Mortal Kombat 11 (2019)

Game Review Jan 4, 2022

I’m terrible at fighting games, and I’ve never really been much of a competitive type of person to begin with. So when a new fighting game comes out, I very rarely ever get into them. I just don’t enjoy fighting against the person I’m hanging out with. But more and more fighting games are adding in fairly good storylines to their single player vs computer gameplay, and the modern Mortal Kombat games have great stories attached to a great competitive fighting game as well.

Mortal Kombat 11 continues the previous game’s continuity and adds to the craziness of it’s already insane story of multiple dimensions that fight in a tournament to see who will be ruler. I was only 7 when Mortal Kombat came out in arcades, and I remember renting the home console version day one to try and pull off all the crazy stuff I saw in the arcades. But as the years have gone by the series has changed so many times and keeps getting more and more refined as time goes by.

Mortal Kombat 11 sees the entire modern Kombat Krew continue fighting to say Earthrealm and all the other realms from destruction. This time Raiden has become corrupt with power and killing Shinnok he unleashes the wrath of Kronika, the keeper of time, and mother to Shinnok. She decides to rewrite history and change the past so the Raiden never exists. The plan involves transporting past versions of everyone into the future, and aiding her.

The Time Travel aspect of the story doesn’t really do much in the grand scheme of things, but does provide a lot of interesting interactions between past and future versions of all the characters. Classic Johnny Cage is a tool and everyone hates him. Classic Jax is upset to see how his life has turned out, becoming a drunk after the death of his wife. Classic Scorpion is surprised he puts his feud with Sub-Zero aside to fight alongside him instead. It’s really fun to see everyone exchange dialogue back and forth, and see the original characters in original costumes deal with the fate that is ahead of them.

The game itself is a standard fighting game, but I will say that I genuinely love that Mortal Kombat brings the camera in closer than most fighting games, allowing the characters to take up most of the screen space. Being able to see the fighters better adds so much more to the already intense fighting the game provides. Mortal Kombat is known mostly for it’s gore, and the punching and kicking already produce massive amounts of pints of blood spilled. But the continued one-upping of the brutal X-Ray Final Blows, and the ever increasing grotesqueness of the fatalities really cements Mortal Kombat as king of the modern fighter.

The storyline allows the overarching story to be shown off with cutscenes in between each fight. Seamless stitching together of beautiful cutscenes and gameplay really add to the presentation, and show that Netherealm studios are always trying to show that this world of characters have more to them than the original fighting game’s mythos. Weaving intricate details of each characters past and present gives the story mode meaning, and I wouldn’t blame anyone if they just watched the game’s story mode online as a movie. It is worth it alone, just to see how the time travel narrative plays out.

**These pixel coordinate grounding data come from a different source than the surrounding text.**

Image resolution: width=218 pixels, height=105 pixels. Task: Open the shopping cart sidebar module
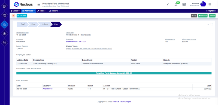[x=4, y=15]
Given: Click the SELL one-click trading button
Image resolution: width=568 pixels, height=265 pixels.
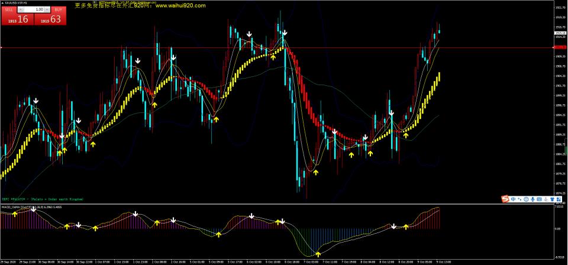Looking at the screenshot, I should [x=9, y=10].
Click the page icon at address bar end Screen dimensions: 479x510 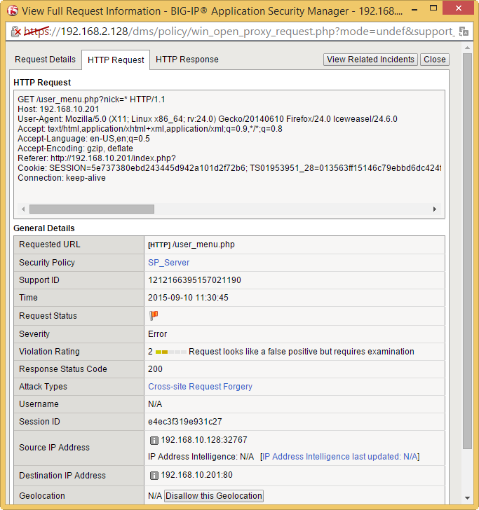(464, 32)
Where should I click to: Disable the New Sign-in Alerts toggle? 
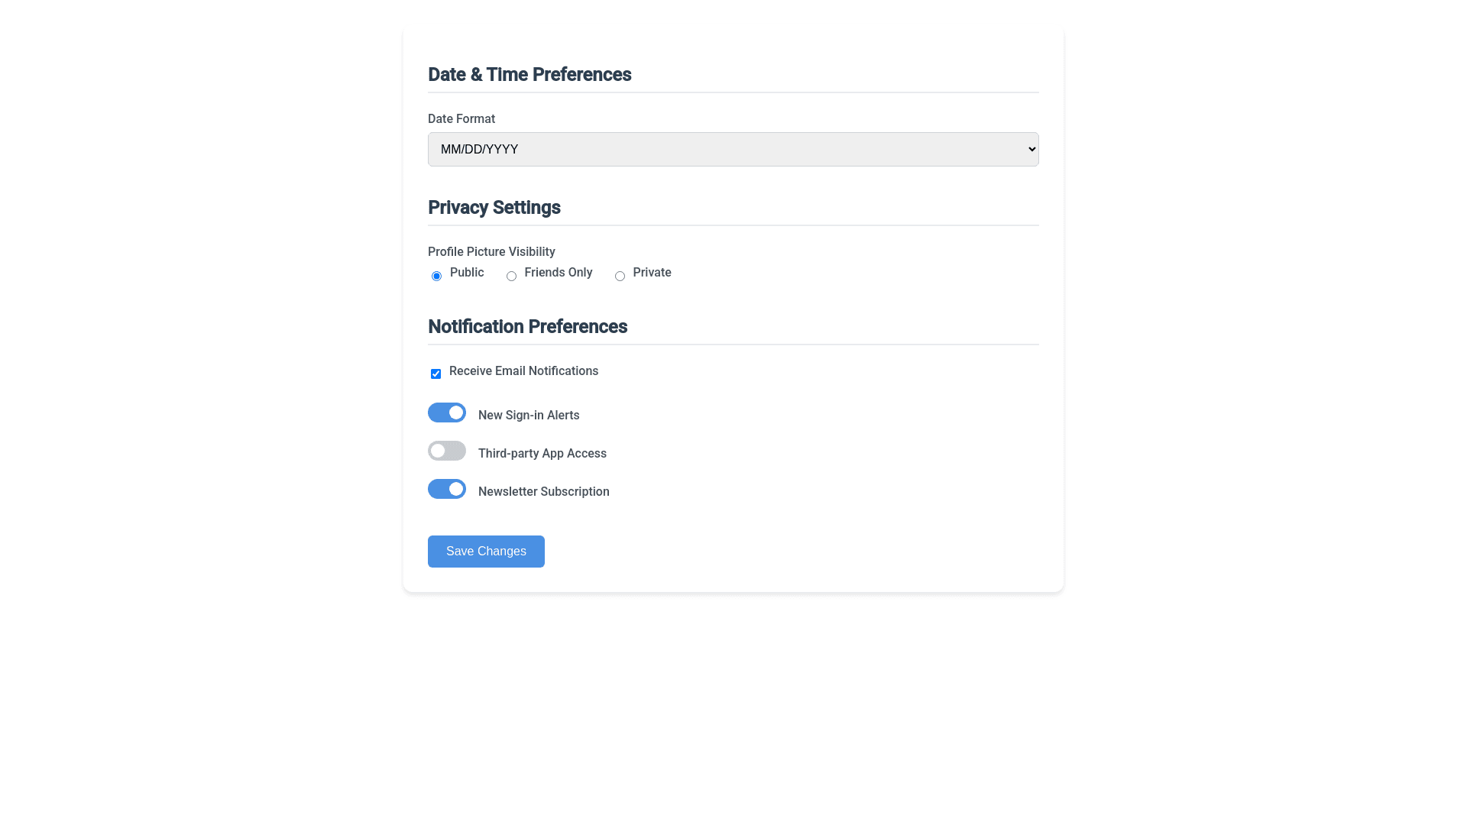(447, 413)
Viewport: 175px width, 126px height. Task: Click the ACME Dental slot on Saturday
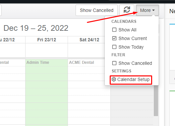coord(82,63)
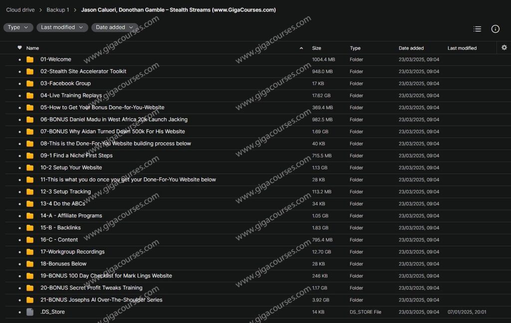Open the Type filter dropdown
Viewport: 511px width, 323px height.
click(x=18, y=27)
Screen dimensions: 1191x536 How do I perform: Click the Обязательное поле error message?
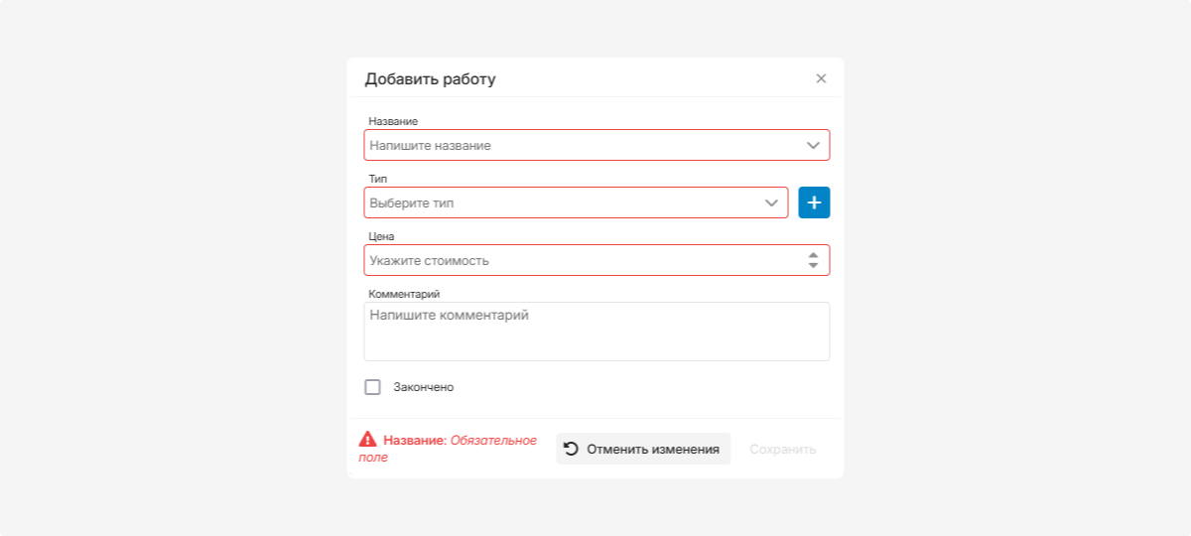coord(493,440)
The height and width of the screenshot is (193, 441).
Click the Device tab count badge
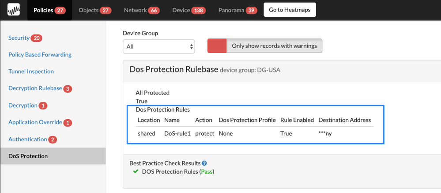coord(199,10)
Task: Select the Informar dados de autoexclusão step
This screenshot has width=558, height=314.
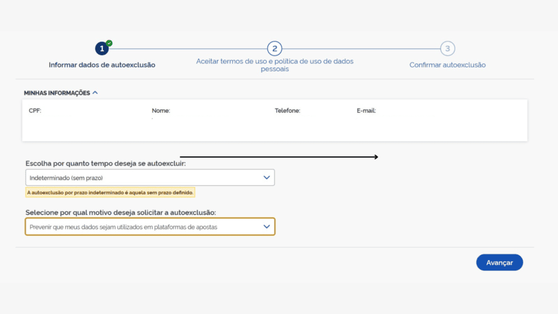Action: [101, 64]
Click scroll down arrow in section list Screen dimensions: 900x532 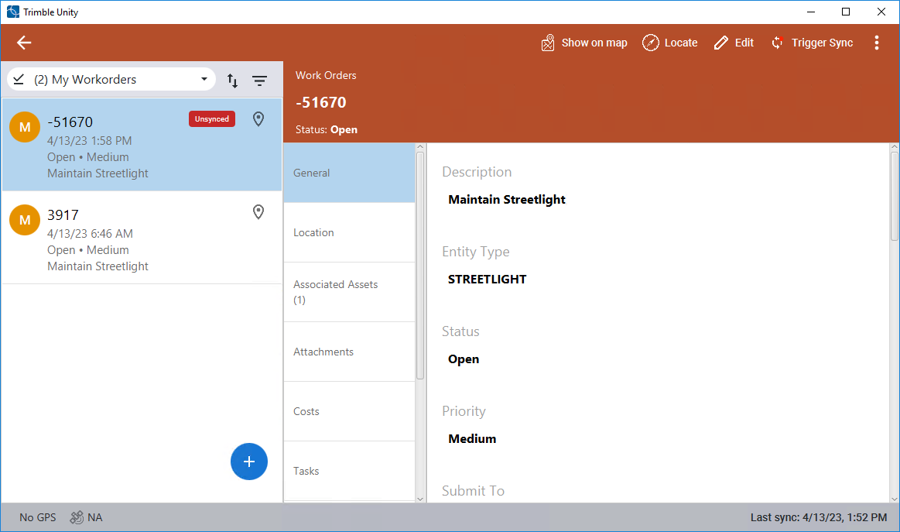tap(420, 498)
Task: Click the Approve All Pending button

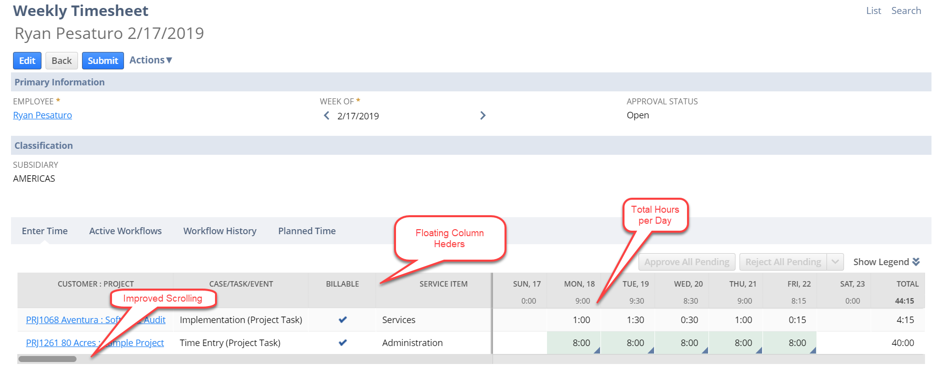Action: click(x=687, y=262)
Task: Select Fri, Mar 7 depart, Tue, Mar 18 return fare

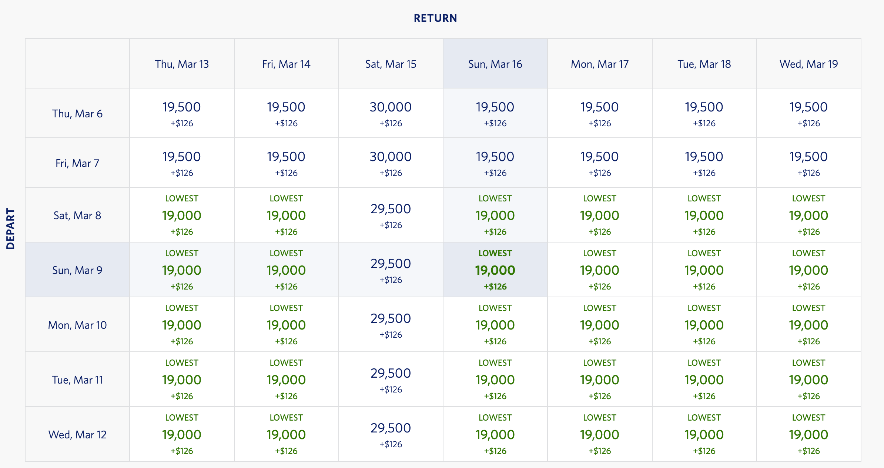Action: click(x=704, y=163)
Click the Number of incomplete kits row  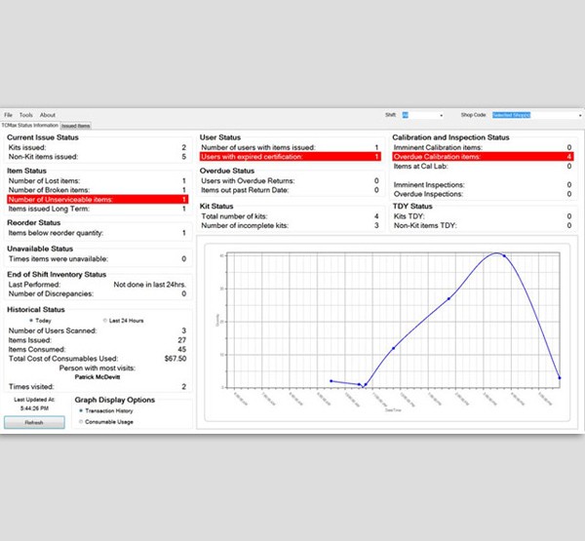pyautogui.click(x=289, y=225)
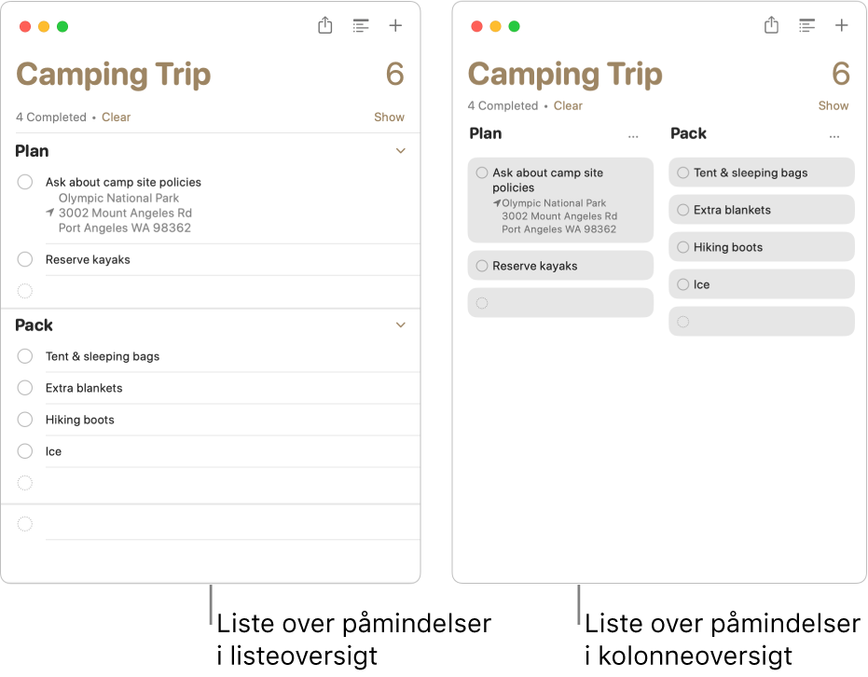Viewport: 868px width, 677px height.
Task: Open Plan column ellipsis menu
Action: pos(634,136)
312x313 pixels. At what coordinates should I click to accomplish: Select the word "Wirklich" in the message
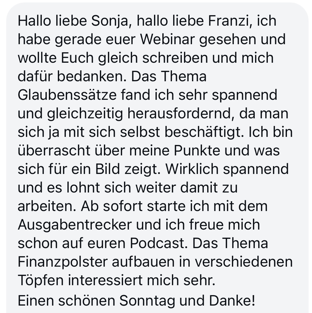point(192,169)
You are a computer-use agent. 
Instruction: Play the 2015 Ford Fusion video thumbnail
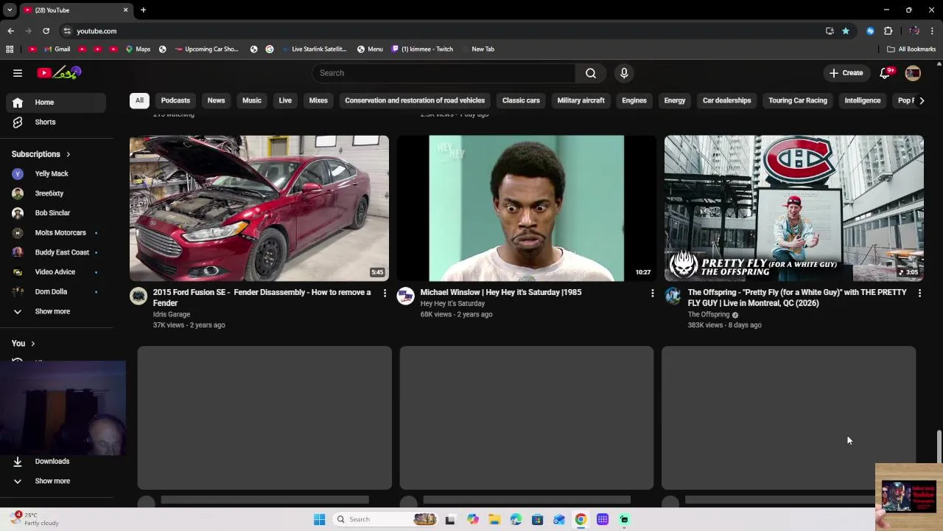point(259,208)
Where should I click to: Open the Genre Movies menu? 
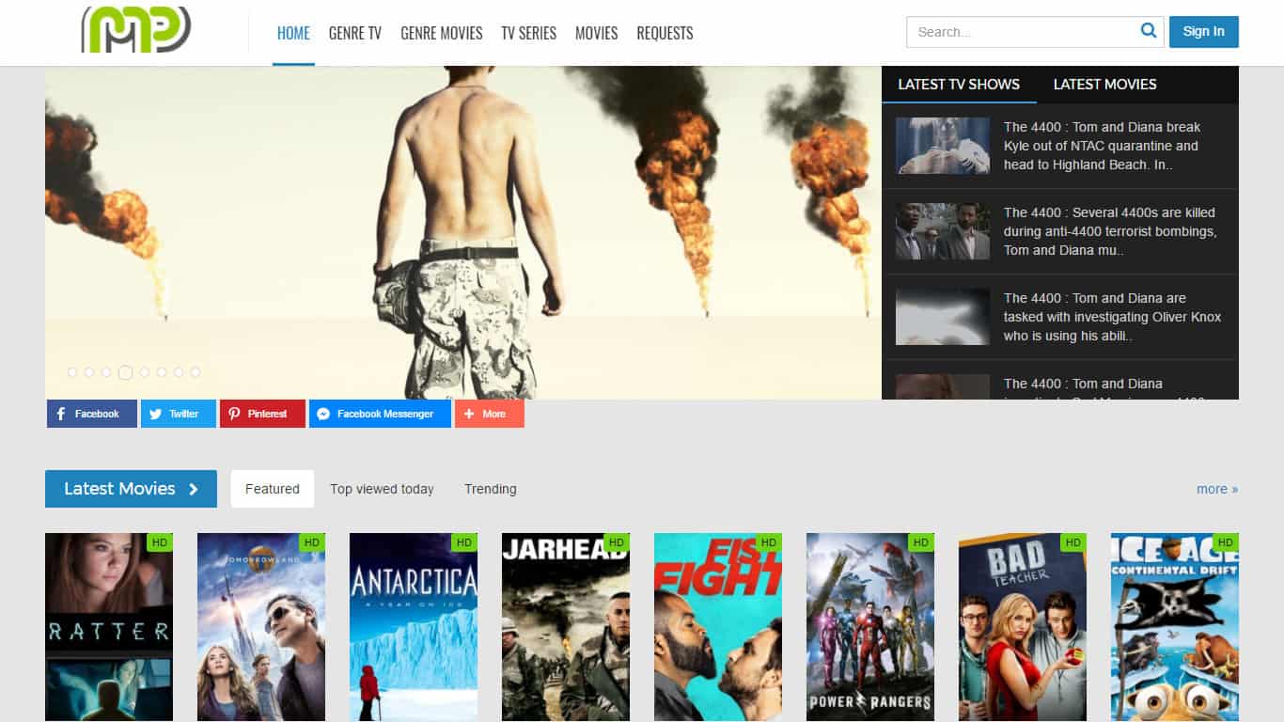coord(441,33)
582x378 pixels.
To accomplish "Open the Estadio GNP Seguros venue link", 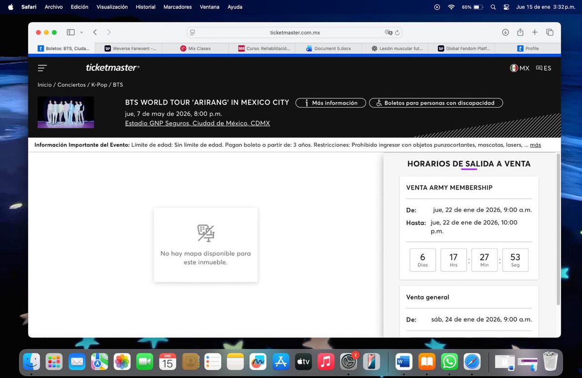I will click(x=196, y=123).
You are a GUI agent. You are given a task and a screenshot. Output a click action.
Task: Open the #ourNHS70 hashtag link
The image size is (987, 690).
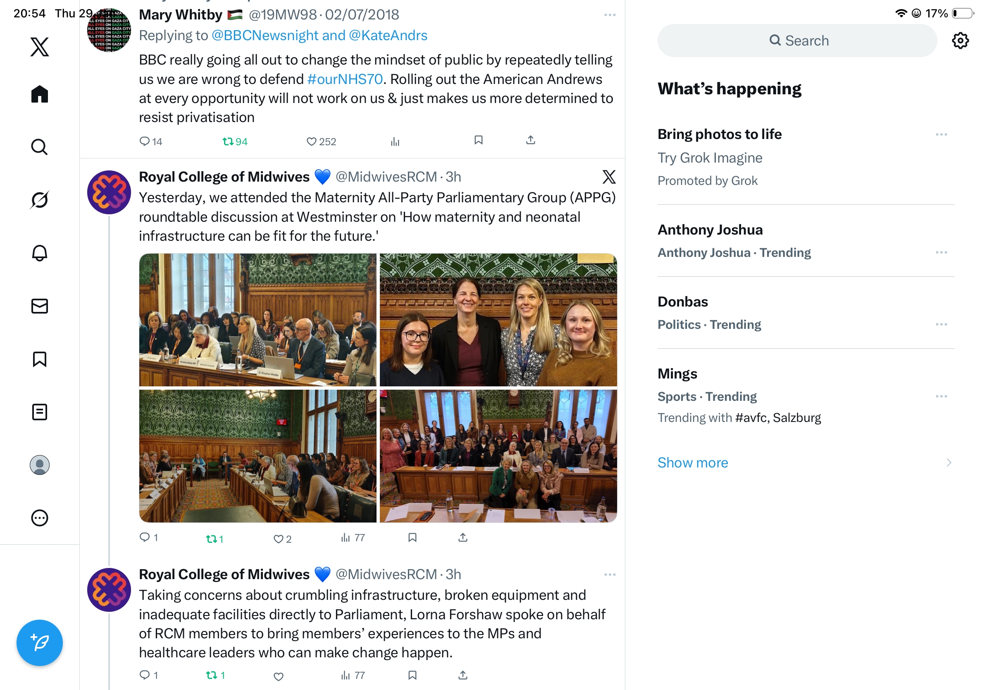click(345, 79)
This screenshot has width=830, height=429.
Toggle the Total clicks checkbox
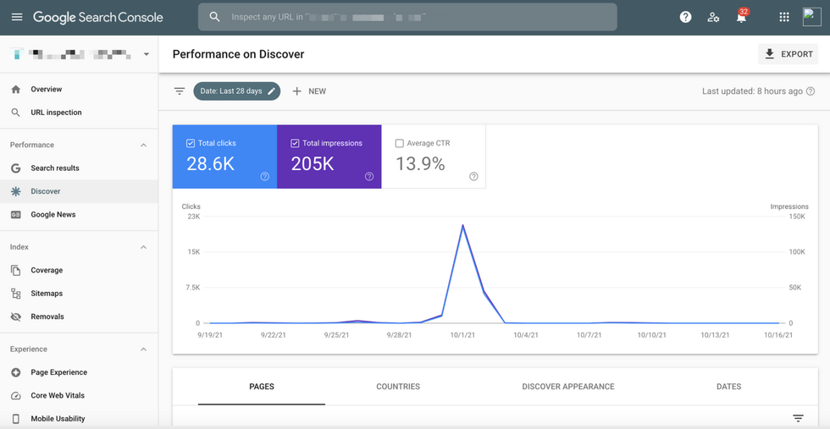point(191,144)
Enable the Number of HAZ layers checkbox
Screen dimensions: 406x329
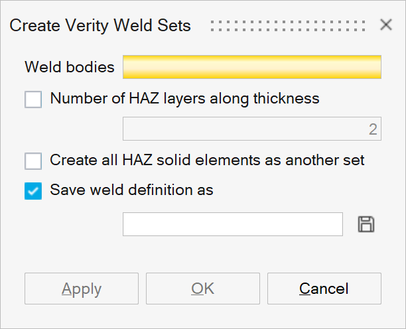33,99
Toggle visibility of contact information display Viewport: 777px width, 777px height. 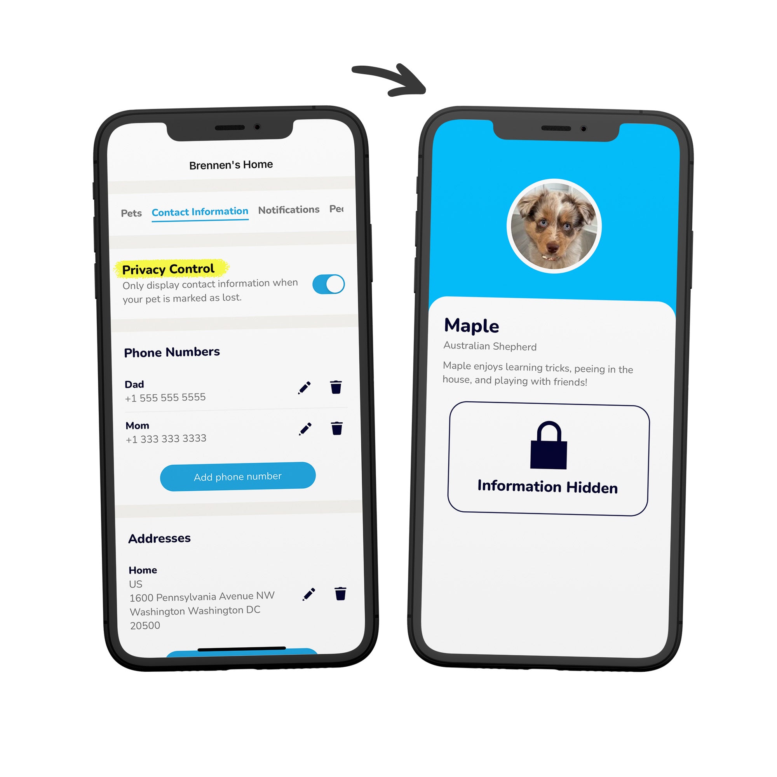tap(327, 282)
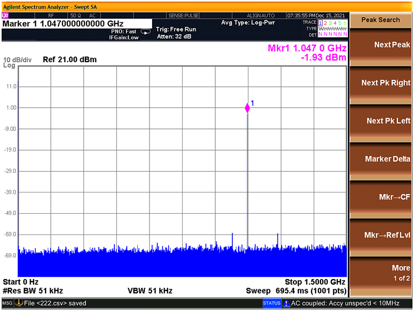Open More 1 of 2 softkey page

coord(381,272)
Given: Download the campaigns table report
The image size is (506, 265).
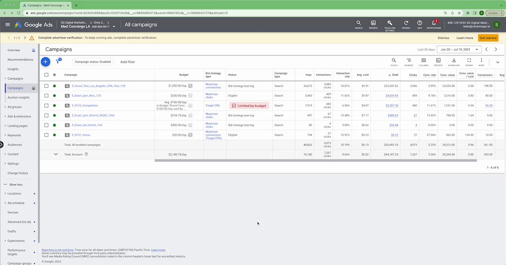Looking at the screenshot, I should point(454,61).
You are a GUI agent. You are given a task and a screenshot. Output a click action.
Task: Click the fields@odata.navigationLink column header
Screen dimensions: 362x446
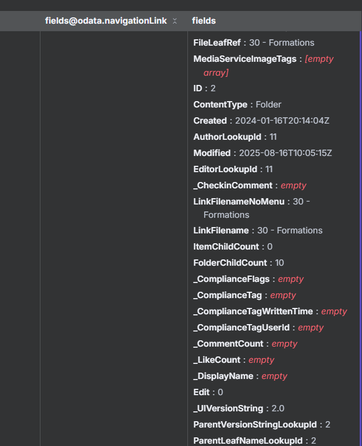pyautogui.click(x=105, y=21)
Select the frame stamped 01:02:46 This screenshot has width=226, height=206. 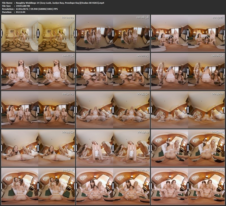(113, 186)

I wish I was better at fighting games. But Mortal Kombat’s difficulty is already notorious, and I remember playing 2011’s Mortal Kombat 9 and losing my mind on the final bout with Shao Khan. So I dropped the game’s difficulty down a bit to make sure I didn’t chuck a controller through a window. I pretty much breeze through the game, and if the single player campaign wasn’t as short as it was, I would have probably adjusted the game’s difficulty up a notch or two.

The game’s story mode is around 5ish hours long and I completed it in two sittings. There is an addition DLC called Aftermath that deals with the fallout of the ending of the game, and I would love to have played it, but since I played Mortal Kombat 11 on Gamepass, I’m not gonna spend $20 on DLC for a game I don’t own. But I would have loved to play it and see what else the creators came up with, to continue on with the story.

If the Mortal Kombat series doesn’t show up again in Gaming for the foreseeable future, I wouldn’t be surprised. They’ve constantly been putting a Mortal Kombat game out every other year almost. And I’m ok if the series takes some time to come up with some new ideas for it’s next sequel. But the full game of Mortal Kombat 11’s story mode really is something that is well done. I found myself not only cringing at the insanely cool and disturbing fatalities, but also genuinely laughing out loud at some of the jokes, and being sad when the game was trying to tug at my heartstrings. The game walks that fine line of being both deadly serious, and also knee slapping  funny too.

Whatever happens with the Mortal Kombat series, if it goes on hiatus for several years, or if it comes back in a couple years from now, I’ll be ready to see what happens next, because just like the newer 2020 Mortal Kombat movie, it’s way better than you’d think it was going to be, just by the sheer fact that it was a major motion picture based on a video game from 1992.